Frankfurter Allgemeine Zeitung - Rezension
Frankfurter Allgemeine Zeitung | Besprechung von 08.05.2010

Das Schweigen des Superhelden
Allmächtiger Thor! Alison McGhees Roman über das Nachbeben der Gewalt

Ein Superhelden-Roman verdient einen ungewöhnlichen Handlungsschauplatz. Nahezu das gesamte Geschehen von "Falling Boy" findet auf den wenigen Quadratmetern eines Bäckereicafés statt. Hier tragen Joseph, Enzo und Zap ihre verbalen Grabenkämpfe aus. Sie zerren aneinander und zehren voneinander.

### Aufgabenstellung
• a. Wo spielt laut der Rezension nahezu das gesamte Geschehen von „Falling Boy“?
• b. Schreib die Rezension über Alison McGhees Roman „Falling Boy“ im gleichen Ton um einige Sätze weiter.

### Datenauszug

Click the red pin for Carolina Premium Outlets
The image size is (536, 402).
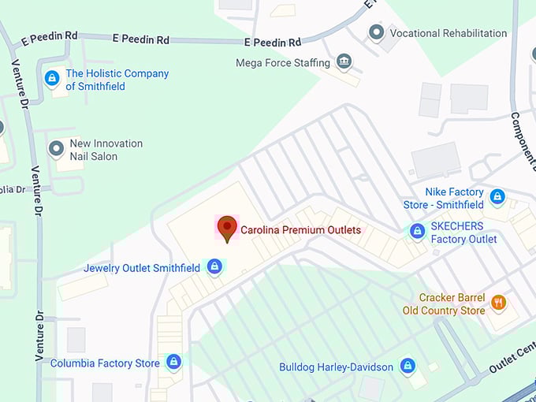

### Antworten der Reihe
• a. Auf den wenigen Quadratmetern eines Bäckereicafés.

• b.
"Falling Boy" - das ist der 16-jährige Joseph, der nach einem Unfall im Rollstuhl sitzt. Zap, der mit ihm in der Bäckerei arbeitet, ist ein Jahr älter. Nie um einen alerten Spruch verlegen, erfindet er abstruse Superhelden-Storys über Joseph, mit denen er die Gäste unterhält. Ein Dauergast ist Enzo, eine laute, aggressive Neunjährige, die sich ständig mit Zap anlegt und Joseph mit Fragen belagert. Die amerikanische Autorin Alison McGhee hat eine Reihe von schrägen Typen um dieses Trio geschart. Und dann ist da noch die attraktive Mai, die ein Auge auf Joseph geworfen hat.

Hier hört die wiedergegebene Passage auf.